* BEGIN Provided data *

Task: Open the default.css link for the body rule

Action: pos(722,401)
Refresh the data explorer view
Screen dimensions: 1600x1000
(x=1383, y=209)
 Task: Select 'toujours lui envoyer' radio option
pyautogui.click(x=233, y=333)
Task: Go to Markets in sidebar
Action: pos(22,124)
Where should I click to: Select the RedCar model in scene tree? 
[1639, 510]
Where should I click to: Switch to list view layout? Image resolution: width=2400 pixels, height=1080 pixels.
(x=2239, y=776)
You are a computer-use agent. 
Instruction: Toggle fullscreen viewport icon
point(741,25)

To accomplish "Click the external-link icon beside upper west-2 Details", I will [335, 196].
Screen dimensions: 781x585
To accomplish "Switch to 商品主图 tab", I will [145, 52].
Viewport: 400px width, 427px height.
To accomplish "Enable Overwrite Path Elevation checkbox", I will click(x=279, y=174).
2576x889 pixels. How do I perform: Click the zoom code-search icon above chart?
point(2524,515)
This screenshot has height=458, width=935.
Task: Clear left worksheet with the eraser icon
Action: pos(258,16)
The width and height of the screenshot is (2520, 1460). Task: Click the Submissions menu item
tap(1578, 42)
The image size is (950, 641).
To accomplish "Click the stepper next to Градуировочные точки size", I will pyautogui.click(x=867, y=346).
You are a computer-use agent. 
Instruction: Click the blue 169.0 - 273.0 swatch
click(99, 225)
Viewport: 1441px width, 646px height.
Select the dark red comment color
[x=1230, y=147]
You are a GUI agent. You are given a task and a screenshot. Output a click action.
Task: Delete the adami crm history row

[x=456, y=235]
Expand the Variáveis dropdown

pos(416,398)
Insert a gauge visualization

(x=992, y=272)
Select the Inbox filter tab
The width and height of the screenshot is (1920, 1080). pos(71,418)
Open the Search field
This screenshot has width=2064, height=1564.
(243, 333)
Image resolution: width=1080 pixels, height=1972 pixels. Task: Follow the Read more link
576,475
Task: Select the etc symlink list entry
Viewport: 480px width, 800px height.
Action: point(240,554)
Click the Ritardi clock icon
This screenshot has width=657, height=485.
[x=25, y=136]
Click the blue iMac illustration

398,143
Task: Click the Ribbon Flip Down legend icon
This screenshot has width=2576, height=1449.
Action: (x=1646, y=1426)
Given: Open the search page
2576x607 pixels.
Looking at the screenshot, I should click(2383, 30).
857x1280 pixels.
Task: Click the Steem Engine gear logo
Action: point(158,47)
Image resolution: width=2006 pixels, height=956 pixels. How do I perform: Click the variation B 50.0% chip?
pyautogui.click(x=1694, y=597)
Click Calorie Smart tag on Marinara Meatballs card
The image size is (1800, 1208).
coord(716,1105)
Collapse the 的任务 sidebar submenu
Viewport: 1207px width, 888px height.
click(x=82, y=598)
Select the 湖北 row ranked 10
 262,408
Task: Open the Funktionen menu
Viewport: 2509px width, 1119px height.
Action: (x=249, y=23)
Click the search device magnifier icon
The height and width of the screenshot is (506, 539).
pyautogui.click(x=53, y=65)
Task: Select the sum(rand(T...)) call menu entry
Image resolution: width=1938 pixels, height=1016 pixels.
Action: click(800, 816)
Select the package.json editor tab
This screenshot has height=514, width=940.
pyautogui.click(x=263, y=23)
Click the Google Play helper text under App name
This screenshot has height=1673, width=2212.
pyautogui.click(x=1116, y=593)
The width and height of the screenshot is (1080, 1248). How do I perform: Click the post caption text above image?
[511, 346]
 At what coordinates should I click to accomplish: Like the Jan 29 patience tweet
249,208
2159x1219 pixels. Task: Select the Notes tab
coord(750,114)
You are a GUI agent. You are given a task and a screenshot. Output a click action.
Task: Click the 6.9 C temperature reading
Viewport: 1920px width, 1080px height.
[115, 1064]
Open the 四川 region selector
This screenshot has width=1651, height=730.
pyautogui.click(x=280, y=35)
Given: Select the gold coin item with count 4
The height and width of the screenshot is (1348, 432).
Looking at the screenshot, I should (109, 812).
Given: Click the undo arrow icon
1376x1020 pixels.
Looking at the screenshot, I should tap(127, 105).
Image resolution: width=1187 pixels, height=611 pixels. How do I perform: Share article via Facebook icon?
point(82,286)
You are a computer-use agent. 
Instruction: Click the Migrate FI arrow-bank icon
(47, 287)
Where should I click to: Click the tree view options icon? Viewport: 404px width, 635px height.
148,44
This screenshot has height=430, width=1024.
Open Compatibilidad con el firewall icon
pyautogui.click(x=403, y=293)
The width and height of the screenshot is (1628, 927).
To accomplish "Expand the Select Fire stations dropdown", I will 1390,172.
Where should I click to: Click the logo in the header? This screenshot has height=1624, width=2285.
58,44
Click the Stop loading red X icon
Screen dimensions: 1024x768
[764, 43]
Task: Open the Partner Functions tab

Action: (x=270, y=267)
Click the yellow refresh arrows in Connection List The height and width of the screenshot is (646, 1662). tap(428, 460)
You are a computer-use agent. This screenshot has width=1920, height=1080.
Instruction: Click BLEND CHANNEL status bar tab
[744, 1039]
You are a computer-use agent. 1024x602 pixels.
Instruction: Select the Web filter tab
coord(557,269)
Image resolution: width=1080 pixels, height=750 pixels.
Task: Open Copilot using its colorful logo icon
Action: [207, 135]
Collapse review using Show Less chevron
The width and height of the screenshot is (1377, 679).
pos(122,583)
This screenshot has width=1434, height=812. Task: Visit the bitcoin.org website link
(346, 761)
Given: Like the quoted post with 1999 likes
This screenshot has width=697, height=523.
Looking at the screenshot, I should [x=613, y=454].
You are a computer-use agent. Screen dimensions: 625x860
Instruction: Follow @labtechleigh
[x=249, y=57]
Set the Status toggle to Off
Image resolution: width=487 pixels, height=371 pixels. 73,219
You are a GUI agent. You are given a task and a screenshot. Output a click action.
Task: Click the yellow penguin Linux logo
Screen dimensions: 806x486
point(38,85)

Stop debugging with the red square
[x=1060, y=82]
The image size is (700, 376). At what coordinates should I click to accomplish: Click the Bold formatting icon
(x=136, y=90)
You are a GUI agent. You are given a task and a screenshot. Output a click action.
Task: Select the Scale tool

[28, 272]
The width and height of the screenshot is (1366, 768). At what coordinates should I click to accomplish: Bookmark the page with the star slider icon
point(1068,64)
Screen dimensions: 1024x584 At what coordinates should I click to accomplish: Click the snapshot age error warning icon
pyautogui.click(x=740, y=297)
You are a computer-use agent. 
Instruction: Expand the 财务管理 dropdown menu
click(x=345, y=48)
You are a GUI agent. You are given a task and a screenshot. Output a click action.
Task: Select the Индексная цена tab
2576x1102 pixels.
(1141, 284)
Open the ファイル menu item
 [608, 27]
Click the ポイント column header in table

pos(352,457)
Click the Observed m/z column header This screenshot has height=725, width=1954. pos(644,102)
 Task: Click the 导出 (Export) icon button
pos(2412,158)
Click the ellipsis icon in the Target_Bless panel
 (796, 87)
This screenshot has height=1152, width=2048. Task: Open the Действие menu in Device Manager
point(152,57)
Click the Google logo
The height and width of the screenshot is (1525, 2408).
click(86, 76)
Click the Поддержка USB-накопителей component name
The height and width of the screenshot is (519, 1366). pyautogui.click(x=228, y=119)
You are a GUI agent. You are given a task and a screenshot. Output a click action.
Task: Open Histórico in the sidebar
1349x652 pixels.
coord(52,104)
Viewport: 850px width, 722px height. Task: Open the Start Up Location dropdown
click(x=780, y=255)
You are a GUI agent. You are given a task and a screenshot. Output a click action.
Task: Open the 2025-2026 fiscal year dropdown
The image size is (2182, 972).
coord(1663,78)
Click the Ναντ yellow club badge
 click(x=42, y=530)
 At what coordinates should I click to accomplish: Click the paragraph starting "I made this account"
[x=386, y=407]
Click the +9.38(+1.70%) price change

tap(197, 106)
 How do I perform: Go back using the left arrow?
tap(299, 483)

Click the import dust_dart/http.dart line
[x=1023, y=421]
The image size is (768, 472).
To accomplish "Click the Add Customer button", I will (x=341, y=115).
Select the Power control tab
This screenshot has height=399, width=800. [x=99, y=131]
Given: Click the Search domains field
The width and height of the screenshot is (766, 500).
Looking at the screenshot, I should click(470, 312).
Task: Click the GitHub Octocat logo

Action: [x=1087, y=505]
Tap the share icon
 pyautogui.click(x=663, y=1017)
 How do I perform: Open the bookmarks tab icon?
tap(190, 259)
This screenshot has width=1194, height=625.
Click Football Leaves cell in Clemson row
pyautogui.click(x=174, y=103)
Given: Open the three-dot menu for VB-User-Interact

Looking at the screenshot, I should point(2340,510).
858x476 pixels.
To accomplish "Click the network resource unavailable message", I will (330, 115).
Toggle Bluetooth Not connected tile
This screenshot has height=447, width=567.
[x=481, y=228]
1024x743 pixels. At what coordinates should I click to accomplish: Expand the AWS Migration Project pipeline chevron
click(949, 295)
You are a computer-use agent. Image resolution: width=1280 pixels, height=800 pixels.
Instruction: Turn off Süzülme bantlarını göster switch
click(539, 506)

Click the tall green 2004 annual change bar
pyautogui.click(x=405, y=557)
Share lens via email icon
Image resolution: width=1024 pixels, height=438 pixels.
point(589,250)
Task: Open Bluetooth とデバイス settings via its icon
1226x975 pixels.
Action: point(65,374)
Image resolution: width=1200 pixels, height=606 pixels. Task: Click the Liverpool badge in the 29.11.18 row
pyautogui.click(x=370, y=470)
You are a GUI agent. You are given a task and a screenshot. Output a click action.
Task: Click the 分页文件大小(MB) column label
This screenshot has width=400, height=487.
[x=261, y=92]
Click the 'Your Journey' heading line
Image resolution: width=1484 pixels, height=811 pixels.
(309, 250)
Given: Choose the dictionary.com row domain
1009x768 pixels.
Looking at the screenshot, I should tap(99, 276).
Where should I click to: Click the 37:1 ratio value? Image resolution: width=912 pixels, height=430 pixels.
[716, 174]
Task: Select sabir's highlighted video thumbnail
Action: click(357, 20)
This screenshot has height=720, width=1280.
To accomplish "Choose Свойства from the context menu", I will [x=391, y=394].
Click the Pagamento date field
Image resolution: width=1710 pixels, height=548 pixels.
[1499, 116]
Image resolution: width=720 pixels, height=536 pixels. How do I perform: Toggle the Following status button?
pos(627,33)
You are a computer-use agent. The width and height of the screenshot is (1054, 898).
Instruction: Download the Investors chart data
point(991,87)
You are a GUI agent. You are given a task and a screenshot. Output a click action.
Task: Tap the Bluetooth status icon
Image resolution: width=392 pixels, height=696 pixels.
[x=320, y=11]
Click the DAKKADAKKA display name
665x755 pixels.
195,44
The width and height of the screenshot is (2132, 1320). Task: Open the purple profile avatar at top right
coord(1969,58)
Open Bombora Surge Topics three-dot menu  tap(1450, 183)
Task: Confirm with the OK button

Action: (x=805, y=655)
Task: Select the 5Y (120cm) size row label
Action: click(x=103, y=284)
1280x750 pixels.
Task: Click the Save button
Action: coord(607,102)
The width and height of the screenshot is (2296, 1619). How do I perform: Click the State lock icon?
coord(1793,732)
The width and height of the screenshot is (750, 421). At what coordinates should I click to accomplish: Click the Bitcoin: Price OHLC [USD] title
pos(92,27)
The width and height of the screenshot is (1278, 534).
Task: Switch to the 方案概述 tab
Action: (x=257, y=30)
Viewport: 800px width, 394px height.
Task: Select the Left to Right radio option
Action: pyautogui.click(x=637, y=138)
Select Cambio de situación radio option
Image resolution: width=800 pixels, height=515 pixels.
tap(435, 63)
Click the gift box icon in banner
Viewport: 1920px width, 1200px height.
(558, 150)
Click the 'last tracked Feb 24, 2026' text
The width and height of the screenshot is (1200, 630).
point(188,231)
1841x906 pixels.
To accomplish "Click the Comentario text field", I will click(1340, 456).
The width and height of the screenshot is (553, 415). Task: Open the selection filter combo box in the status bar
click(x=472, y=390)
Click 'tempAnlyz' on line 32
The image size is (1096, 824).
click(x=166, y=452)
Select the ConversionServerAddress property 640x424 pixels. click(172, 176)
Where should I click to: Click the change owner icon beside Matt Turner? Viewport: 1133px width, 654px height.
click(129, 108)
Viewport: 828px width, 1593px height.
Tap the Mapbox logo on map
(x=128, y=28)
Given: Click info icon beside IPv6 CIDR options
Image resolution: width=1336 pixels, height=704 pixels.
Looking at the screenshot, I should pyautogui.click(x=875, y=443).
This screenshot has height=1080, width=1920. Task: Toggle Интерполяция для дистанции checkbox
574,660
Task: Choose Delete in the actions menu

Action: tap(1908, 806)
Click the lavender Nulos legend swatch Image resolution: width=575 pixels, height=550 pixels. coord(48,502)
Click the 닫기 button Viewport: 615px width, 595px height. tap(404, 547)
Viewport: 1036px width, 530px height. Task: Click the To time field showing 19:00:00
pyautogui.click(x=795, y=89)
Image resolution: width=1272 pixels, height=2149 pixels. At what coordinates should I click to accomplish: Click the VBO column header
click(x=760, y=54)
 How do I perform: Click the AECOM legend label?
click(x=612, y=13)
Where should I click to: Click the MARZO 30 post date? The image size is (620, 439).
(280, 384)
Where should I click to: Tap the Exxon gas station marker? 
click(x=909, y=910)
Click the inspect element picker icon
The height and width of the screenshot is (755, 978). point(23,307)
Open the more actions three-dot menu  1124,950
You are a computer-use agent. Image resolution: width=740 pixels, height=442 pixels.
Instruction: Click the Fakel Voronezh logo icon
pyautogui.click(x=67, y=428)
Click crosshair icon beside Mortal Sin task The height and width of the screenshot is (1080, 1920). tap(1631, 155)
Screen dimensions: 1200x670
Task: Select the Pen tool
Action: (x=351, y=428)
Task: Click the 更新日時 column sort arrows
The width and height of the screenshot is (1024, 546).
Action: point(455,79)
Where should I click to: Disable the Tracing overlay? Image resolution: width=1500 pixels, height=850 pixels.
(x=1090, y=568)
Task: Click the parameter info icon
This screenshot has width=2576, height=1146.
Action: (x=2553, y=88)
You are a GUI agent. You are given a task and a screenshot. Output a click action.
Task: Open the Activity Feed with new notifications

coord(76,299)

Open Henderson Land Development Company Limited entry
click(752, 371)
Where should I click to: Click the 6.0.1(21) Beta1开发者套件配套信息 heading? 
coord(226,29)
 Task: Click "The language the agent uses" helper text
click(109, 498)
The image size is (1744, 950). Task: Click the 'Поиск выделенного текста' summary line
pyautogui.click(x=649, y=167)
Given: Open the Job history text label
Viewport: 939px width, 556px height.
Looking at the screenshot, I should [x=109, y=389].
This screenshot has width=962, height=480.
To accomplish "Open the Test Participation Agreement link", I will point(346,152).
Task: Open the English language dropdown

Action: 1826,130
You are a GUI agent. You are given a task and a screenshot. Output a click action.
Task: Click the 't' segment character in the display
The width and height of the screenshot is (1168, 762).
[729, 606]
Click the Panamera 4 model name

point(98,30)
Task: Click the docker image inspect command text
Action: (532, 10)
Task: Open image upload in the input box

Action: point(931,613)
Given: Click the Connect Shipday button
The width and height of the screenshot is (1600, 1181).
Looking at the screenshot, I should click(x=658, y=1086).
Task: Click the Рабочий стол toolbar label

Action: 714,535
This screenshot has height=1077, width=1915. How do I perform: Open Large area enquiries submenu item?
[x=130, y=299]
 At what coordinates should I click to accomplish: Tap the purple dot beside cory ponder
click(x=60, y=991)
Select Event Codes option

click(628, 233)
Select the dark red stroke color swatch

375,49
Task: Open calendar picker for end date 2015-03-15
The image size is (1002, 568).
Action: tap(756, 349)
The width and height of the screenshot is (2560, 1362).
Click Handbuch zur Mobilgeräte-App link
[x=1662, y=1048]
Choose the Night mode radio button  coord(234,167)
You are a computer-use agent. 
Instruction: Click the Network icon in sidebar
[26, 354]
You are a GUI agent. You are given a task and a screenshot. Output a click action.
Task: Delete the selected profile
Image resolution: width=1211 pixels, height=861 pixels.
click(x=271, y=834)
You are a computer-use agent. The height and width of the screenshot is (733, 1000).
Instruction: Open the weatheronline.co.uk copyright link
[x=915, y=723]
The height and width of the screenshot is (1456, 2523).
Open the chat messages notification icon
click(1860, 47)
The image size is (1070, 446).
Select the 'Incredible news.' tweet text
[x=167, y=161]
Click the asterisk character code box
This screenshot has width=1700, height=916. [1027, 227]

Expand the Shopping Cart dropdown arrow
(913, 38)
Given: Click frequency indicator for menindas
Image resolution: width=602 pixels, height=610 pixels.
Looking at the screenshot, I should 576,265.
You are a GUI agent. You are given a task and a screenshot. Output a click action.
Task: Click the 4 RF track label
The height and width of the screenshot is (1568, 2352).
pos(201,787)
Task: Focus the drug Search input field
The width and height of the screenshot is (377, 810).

* END Provided data *

(Work instructions):
Please give the lines from the one containing "Task: Focus the drug Search input field" through the end of the records again, with "input field" changed to "text box" and everything else left as is.

(Full output):
Task: Focus the drug Search text box
The width and height of the screenshot is (377, 810).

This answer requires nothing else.